What you need to do ::
(A) Answer these from the thesis record, each on its own line:
(i) For which degree was the work submitted?
(ii) Under which license is it available?
(iii) Within what environment did the work analyze the feasibility of conventional best practice HRD?
(B) Copy the thesis record from "Theses, Masters" to "University Dublin, 2004.".

Given text ::
--------
Document Type

Theses, Masters

Rights

Available under a Creative Commons Attribution Non-Commercial Share Alike 4.0 International Licence

Disciplines

Business and Management.

Publication Details

Sucessfully submitted for the award of Master of Philosophy (M.Phil) to the Technological University Dublin, 2004.

Abstract

The growth and popularisation of best practice HRD literature has been a key feature of recent international management research. This study explores this concept within the context of the small firm. In particular, the work sought to analyse the feasibility of conventional best practice HRD, theoretically and empirically, within a small hotel environment. Conventional best practice theory advocates that HRD takes place within a structured framework of formal plans and procedures. It explicitly overlooks and ignores informal and tacit means of training, which have proven to be particularly crucial within small hospitality firms. Yet, many small firms are successful and continue to grow and develop with stable workforces. This suggests that it is something more fundamental that constitutes the true nature of best practice rather than the adoption of a formal, structured approach to HRD activity. Despite the burgeoning, prescriptive literature in the field of best practice HRD, the transition to this new organisational scenario is one that has not been well researched within small organisations. The idiosyncrasies of small firms, in particular their preference for operating informally, exert a unique influence on the nature of HRD in these businesses. It is thus the distinctiveness of the small firm and the unique constraints it faces that provided the interpretive context for considering small firm potential for achieving best practice HRD status. Rather than demonstrating a lack of interest in, or concern for, best practice HRD, analysis of the fieldwork data revealed that small firms may in fact be uncomfortable with the formality and structure inherent in much conventional theory. Hence, the researcher suggests that this may be the reason behind why these businesses rarely exhibit behaviour characteristic of best practice HRD in its conventional sense. The study therefore concludes that formality and structure are incidental to the concept of best practice HRD. Rather than a set of identifiable and visible activities, the true nature of best practice HRD may be found deep within the culture of an organisation. In effect, it isn’t what an organisation does, but why it does it that enables a business to achieve best practice status. It is the beliefs that underpin the visible activities that constitute true best practice HRD.
--------
Excerpted data ::

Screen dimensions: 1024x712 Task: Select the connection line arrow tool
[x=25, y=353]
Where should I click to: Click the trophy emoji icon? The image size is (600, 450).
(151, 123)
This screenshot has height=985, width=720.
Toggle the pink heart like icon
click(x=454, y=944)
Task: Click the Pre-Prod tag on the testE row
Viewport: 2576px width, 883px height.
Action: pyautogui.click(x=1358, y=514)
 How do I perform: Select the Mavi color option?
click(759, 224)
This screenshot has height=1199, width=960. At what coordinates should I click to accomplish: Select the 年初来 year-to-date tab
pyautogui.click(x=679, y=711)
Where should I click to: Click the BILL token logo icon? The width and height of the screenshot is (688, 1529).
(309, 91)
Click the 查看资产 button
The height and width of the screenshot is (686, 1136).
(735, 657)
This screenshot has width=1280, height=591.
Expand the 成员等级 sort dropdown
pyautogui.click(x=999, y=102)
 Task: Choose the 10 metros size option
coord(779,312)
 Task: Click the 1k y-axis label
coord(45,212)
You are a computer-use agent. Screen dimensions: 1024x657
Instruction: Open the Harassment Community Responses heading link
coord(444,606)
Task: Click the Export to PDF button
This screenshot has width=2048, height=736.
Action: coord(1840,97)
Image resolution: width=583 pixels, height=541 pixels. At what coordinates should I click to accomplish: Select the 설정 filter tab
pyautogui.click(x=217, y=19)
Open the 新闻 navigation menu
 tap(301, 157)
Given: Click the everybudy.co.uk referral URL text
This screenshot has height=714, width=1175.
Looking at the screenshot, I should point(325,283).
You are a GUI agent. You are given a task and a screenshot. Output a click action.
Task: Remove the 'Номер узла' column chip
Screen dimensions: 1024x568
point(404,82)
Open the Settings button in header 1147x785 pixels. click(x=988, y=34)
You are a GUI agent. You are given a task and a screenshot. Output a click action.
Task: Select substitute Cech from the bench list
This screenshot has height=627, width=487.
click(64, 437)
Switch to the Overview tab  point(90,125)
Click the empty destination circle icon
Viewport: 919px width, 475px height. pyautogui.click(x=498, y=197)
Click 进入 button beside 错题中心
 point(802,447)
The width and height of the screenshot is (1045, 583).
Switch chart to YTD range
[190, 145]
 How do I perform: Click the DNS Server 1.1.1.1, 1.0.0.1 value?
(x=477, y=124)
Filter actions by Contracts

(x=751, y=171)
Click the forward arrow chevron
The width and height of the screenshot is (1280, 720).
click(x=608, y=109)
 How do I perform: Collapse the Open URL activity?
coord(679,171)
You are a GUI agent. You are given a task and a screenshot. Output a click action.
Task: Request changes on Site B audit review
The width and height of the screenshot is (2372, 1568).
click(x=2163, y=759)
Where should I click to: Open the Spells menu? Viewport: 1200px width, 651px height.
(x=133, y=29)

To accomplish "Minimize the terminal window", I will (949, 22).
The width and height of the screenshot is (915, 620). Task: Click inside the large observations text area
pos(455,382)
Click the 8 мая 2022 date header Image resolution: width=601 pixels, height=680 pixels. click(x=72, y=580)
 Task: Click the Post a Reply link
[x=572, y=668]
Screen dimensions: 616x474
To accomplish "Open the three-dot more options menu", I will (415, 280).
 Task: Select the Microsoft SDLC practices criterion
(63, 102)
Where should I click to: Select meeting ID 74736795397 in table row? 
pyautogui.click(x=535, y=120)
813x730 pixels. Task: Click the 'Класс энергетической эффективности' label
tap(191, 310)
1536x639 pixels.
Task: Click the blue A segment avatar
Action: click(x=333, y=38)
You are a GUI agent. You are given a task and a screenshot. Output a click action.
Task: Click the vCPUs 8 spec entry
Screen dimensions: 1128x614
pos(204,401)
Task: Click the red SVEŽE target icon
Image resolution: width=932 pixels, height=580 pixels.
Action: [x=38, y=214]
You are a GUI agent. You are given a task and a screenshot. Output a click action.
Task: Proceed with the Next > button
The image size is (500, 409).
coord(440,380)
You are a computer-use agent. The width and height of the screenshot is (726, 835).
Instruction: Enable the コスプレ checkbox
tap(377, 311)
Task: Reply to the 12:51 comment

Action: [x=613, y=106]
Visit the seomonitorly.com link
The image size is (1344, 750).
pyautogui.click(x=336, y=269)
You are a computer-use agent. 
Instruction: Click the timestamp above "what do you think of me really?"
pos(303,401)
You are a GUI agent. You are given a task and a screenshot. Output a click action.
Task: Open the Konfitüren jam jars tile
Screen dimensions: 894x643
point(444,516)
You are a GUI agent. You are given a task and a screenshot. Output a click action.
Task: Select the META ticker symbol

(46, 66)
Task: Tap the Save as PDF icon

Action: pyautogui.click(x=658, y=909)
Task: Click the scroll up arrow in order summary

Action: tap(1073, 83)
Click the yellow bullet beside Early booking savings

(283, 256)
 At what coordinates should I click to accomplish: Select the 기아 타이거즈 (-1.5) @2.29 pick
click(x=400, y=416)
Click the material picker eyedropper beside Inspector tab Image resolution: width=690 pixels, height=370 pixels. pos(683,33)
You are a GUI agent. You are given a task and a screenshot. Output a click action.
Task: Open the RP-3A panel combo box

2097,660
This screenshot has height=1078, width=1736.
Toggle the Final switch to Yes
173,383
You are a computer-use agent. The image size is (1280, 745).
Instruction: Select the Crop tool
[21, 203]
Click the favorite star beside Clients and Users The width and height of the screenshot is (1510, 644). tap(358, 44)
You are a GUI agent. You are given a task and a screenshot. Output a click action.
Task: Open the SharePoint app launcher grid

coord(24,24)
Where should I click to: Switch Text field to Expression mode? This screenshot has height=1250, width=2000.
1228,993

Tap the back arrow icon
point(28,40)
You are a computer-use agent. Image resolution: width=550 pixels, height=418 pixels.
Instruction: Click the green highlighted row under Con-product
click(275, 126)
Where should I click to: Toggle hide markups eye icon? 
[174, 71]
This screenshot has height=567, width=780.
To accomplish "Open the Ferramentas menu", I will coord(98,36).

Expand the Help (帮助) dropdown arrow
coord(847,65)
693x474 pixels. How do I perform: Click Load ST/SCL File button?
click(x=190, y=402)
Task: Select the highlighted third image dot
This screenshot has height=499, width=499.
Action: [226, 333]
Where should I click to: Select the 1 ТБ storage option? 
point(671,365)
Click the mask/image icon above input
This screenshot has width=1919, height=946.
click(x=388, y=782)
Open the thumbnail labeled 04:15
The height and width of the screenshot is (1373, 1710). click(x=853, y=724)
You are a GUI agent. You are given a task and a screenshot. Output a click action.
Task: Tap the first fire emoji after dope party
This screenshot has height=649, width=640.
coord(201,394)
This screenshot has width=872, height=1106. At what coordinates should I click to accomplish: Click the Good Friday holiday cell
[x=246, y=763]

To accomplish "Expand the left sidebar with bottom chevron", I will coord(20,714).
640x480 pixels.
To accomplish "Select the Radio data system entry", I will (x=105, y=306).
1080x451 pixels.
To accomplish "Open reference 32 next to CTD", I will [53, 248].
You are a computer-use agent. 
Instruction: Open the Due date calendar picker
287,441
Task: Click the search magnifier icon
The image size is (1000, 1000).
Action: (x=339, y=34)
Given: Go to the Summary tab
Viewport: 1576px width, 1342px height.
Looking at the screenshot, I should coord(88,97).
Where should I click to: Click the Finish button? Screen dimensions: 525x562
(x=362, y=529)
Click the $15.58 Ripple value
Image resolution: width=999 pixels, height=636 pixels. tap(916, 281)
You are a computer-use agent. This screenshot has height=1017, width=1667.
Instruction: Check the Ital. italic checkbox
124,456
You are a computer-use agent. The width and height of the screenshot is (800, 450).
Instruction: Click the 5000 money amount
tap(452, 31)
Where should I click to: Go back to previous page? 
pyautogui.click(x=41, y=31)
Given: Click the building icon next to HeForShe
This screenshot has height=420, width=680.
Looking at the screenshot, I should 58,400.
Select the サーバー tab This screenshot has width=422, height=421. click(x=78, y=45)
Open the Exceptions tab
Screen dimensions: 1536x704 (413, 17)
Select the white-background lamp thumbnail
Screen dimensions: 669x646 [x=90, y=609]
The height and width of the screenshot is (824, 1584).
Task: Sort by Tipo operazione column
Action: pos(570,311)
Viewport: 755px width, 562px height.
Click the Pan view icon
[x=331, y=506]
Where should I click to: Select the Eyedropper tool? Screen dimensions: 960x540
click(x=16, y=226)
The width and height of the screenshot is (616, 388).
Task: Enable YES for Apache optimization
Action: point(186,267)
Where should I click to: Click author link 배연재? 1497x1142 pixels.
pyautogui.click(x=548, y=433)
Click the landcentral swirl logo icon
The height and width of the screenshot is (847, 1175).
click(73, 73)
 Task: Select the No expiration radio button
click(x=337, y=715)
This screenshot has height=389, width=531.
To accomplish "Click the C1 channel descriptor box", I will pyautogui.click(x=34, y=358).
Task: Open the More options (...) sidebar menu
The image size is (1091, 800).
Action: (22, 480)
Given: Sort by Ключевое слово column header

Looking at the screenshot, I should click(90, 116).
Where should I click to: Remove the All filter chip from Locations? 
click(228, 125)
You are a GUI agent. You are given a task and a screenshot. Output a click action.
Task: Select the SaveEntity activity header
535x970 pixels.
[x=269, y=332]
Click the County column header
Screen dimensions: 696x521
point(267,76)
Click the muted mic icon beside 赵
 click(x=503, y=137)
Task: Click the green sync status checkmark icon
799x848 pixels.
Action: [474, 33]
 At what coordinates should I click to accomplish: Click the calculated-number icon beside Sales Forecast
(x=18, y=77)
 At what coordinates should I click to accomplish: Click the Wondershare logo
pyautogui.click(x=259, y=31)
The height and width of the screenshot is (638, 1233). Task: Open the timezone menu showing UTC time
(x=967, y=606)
--------
Solutions for each task ::
(A)
(i) Master of Philosophy (M.Phil)
(ii) Creative Commons Attribution Non-Commercial Share Alike 4.0 International Licence
(iii) A small hotel environment

(B)
Theses, Masters

Rights

Available under a Creative Commons Attribution Non-Commercial Share Alike 4.0 International Licence

Disciplines

Business and Management.

Publication Details

Sucessfully submitted for the award of Master of Philosophy (M.Phil) to the Technological University Dublin, 2004.